» **WRITTEN TASKS**:
**1.** Transcribe the passage on psi phenomena between "19 March 2024" and "has for decades.", inclusive.
**2.** According to the passage on psi phenomena, why did Reber and Alcock reject Cardeña's conclusions? Answer in one to three sentences.

» **GIVEN TEXT**:
A discussion between Professor Chris Roe and Professor Chris French; introduced and coordinated by Dr Steve Taylor.
19 March 2024
Telepathy and precognition: could they be real? Some sceptics claim that such ‘psi phenomena’ cannot possibly exist because they contravene the laws of science. Any apparent evidence for them must be the result of factors such as fraud, coincidence, poor experimental design or questionable research practices. However, psi researchers continue to perform rigorous experiments (although perhaps not as often as they might like, due to a lack of funding) and often report significant positive results. And so the scientific debate continues, as it has for decades.
At the same time, significant numbers of the general population believe that psi exists. For example, a survey of 1200 Americans in 2003 found that over 60 per cent believed in extrasensory perception (Rice, 2003). Not only that, significant numbers of people report experiences: in a 2018 survey, half of a sample of Americans reported they had had an experience of feeling ‘as though you were in touch with someone when they were far away’ (in other words, telepathy), and slightly less than half reported an experience of knowing ‘something about the future that you had no normal way to know’ (in other words, precognition). Just over 40 per cent reported that they had received important information through their dreams (Wahbeh et al., 2018).
In 2018, American Psychologist published an article by Professor Etzel Cardeña which systemically reviewed the evidence for psi phenomena, examining over 750 discrete studies. Cardeña concluded that there was a very strong case for the existence of psi, writing that the evidence was ‘comparable to that for established phenomena in psychology and other disciplines’ (2018, p.663). A
commentary on the article from the British Psychological Society’s Research Digest reported, ‘on this basis, it is arguable that, as much as any other field of psychology, there is at least something meriting investigation.’
In a response to Cardeña, the sceptics Arthur Reber and James Alcock (2020) simply argued that his conclusions couldn’t be valid because psi was theoretically impossible. ‘Claims made by parapsychologists cannot be true … Hence, data that suggest that they can are necessarily flawed and result from weak methodology or improper data analyses’ (2020, p.391). Like other sceptics, they simply argued that if psi were true, we would have to rewrite the laws of science.
One argument in response from psi researchers is that there are many theories and concepts in quantum physics that allow for the possibility of psi, such as entanglement and non-locality (although this doesn’t necessarily mean that psi can be explained in these terms). In these terms, psi is not against the laws of science at all.
In this debate, we turn to two of the UK’s leading commentators and researchers in the field of psi, Professor Chris French and Professor Chris Roe. The specific question we asked them to debate is: Will the debate about the existence of psi ever be settled?
Chris French (Emeritus Professor and Head of the Anomalistic Psychology Research Unit, Department of Psychology, Goldsmiths, University of London; author of The Science of Weird Shit: Why Our Brains Conjure the Paranormal)

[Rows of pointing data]
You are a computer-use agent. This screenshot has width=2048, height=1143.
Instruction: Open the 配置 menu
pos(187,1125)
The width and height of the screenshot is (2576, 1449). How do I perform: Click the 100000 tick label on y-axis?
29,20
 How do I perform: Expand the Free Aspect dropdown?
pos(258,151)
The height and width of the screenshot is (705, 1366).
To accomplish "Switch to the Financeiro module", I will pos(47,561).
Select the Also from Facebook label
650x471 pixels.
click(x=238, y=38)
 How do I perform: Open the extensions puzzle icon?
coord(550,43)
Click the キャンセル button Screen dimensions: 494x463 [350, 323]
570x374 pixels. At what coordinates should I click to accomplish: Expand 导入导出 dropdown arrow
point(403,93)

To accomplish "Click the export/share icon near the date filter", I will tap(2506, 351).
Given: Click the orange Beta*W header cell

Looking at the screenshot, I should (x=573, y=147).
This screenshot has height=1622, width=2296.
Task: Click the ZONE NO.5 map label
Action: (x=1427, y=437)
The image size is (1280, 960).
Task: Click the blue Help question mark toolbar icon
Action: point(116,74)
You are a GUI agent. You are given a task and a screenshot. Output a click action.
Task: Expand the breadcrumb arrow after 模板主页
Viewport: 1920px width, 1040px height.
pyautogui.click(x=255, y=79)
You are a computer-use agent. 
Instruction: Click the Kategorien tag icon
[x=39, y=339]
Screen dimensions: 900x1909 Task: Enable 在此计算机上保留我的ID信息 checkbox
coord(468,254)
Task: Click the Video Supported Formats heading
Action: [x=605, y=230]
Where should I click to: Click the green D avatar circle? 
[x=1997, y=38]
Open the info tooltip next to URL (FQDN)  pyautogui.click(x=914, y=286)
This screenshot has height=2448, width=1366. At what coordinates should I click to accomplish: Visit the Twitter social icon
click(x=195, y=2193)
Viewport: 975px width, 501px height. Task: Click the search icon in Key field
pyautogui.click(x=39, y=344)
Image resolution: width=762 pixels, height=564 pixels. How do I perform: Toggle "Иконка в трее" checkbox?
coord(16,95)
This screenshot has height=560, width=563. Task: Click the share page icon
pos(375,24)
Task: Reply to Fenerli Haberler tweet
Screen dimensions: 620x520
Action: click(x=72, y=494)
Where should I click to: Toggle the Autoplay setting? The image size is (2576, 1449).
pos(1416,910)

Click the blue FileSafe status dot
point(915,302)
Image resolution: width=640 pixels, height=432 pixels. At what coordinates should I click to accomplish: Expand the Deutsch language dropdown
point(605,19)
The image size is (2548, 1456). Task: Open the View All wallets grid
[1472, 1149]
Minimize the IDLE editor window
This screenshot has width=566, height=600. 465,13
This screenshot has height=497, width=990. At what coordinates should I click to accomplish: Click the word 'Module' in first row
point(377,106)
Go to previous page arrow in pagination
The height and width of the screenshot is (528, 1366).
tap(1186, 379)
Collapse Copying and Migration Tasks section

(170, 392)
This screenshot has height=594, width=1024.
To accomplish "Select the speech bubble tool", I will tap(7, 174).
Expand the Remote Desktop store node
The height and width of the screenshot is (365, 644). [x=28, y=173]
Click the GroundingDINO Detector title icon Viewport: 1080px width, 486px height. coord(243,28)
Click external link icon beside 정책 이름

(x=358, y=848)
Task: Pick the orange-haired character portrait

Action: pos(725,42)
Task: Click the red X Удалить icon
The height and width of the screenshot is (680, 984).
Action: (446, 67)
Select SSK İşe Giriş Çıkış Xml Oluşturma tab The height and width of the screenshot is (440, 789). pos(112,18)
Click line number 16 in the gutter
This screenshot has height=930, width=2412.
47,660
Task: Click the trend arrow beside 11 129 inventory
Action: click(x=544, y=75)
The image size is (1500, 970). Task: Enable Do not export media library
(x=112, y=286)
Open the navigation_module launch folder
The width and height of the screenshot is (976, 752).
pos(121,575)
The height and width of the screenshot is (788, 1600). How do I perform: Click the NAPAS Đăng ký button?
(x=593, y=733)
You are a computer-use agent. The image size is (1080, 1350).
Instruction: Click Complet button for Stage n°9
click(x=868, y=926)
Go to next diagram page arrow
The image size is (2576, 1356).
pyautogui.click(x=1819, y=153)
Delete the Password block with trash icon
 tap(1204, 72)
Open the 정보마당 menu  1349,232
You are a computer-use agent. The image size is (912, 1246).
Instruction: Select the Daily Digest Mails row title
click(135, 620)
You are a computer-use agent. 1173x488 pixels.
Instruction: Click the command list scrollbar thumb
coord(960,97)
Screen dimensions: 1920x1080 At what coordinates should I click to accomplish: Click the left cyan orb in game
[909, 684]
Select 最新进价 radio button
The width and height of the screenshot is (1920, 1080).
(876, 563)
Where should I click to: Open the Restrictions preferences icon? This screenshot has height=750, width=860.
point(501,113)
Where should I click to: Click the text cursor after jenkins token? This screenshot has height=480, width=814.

» **ANSWERS PROVIDED**:
**1.**
19 March 2024
Telepathy and precognition: could they be real? Some sceptics claim that such ‘psi phenomena’ cannot possibly exist because they contravene the laws of science. Any apparent evidence for them must be the result of factors such as fraud, coincidence, poor experimental design or questionable research practices. However, psi researchers continue to perform rigorous experiments (although perhaps not as often as they might like, due to a lack of funding) and often report significant positive results. And so the scientific debate continues, as it has for decades.

**2.** Reber and Alcock argued that Cardeña's conclusions could not be valid because psi was theoretically impossible. In their view, the claims of parapsychologists cannot be true, so any data suggesting otherwise must be flawed and must come from weak methodology or improper data analyses.